At Monday night’s Wilmington City Schools (WCS) Board of Education meeting, board members approved a donation of 0.13 acre of right-of-way to ODOT and the City of Wilmington for the sidewalk project.
The project has been designed and engineered, and currently is in the right-of-way acquisition phase. In order to complete the project, the City is currently in the process of obtaining easements from the affected property owners along West Truesdell Street, said Shidaker.
Construction of the project is planned for early spring of 2017.
Typically, 100 percent of the costs for a “Safe Routes to School” project are covered by ODOT, said Stuckert.
In other news from the school board meeting, WCS Superintendent Ron Sexton reported that he thinks high school students and their parents were excited at the Chromebook laptop computers distribution events this month prior to the start of school.
“I know our teachers have been using those [in their classrooms] very wisely everyday already,” Sexton said Monday night.
In walking through the high school and looking in classrooms, the superintendent said he has seen the Chromebook laptops out and the students hard at work.
Wilmington High School Principal Mindy McCarty-Stewart said she saw two students, who apparently don’t have Internet capabilities at home, with their car parked up against the school building after-hours, using the building’s WiFi technology.

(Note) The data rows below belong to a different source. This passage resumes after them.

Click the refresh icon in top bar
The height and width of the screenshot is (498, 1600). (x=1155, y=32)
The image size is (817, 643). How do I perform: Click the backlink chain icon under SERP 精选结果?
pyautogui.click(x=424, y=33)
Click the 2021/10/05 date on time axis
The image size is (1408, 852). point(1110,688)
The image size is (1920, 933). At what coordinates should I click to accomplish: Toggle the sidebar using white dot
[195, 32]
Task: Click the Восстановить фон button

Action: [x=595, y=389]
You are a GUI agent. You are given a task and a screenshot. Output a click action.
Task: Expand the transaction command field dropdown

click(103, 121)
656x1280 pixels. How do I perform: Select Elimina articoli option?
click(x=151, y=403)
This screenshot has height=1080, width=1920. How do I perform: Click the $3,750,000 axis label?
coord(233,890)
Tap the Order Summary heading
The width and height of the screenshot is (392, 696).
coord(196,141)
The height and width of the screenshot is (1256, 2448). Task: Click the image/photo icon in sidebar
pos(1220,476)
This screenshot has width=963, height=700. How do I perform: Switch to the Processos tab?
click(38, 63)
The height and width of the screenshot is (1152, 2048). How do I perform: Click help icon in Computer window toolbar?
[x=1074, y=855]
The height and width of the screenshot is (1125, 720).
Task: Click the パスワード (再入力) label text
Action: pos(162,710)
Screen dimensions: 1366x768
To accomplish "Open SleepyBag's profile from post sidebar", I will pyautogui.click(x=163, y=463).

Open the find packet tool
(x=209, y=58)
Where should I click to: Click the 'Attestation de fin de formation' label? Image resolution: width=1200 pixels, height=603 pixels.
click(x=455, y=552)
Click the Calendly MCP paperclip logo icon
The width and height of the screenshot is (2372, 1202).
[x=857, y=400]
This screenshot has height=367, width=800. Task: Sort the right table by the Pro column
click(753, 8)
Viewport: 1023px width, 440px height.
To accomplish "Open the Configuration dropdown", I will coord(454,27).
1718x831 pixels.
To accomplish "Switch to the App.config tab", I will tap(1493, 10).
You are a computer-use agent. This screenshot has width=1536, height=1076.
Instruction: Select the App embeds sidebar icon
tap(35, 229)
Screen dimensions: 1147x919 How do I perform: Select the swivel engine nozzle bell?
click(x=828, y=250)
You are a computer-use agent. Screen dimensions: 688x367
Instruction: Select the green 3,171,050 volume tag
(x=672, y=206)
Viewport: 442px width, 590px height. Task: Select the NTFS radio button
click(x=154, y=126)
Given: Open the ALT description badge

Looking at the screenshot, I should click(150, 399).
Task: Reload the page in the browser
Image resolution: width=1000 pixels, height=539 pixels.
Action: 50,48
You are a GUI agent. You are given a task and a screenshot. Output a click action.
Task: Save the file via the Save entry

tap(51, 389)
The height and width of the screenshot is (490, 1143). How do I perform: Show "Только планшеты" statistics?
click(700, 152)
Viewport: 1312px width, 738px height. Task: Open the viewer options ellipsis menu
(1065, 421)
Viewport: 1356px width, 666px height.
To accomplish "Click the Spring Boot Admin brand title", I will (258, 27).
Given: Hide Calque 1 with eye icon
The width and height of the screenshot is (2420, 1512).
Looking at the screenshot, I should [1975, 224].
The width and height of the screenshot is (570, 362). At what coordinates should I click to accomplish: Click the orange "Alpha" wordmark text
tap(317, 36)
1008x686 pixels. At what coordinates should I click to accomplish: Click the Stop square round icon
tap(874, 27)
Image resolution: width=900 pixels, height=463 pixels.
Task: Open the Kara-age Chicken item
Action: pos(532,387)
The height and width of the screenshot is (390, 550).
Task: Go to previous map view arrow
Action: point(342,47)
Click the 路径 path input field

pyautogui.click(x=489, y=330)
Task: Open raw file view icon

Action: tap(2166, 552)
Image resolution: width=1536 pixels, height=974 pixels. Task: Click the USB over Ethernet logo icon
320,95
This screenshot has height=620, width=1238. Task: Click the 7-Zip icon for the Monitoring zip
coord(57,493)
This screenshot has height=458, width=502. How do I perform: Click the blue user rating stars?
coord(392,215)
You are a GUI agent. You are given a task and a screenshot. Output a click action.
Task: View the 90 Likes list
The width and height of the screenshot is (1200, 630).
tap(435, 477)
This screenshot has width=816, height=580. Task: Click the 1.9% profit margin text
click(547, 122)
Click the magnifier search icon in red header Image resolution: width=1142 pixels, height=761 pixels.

One of the students in the car was creating a PowerPoint, said McCarty-Stewart, while the other student was on Google Classroom — that is, Google apps for education.
They were taking advantage of their Chromebooks, the superintendent said.
Through the WHS 1:1 Chromebook Initiative, every individual student at the high school is provided a personal Chromebook for his or her educational needs while attending WHS. In other words, 1:1 refers to “one device: one student”.
This school year for the first time, Wilmington High School students received a laptop for a $50 technology fee at the time of the Chromebook pick-up.
In that connection, Elks 797 in Wilmington donated $500 to go toward the Chromebook fees for 10 students, and anonymous donors contributed $300 for the Chromebook fees for six students.
Also, Donald and Rebecca Rauch donated $25 to the school district’s department of special education in memory of Bess Stamm, who taught 35-plus years at various schools in Clinton County, retiring from Wilmington City Schools.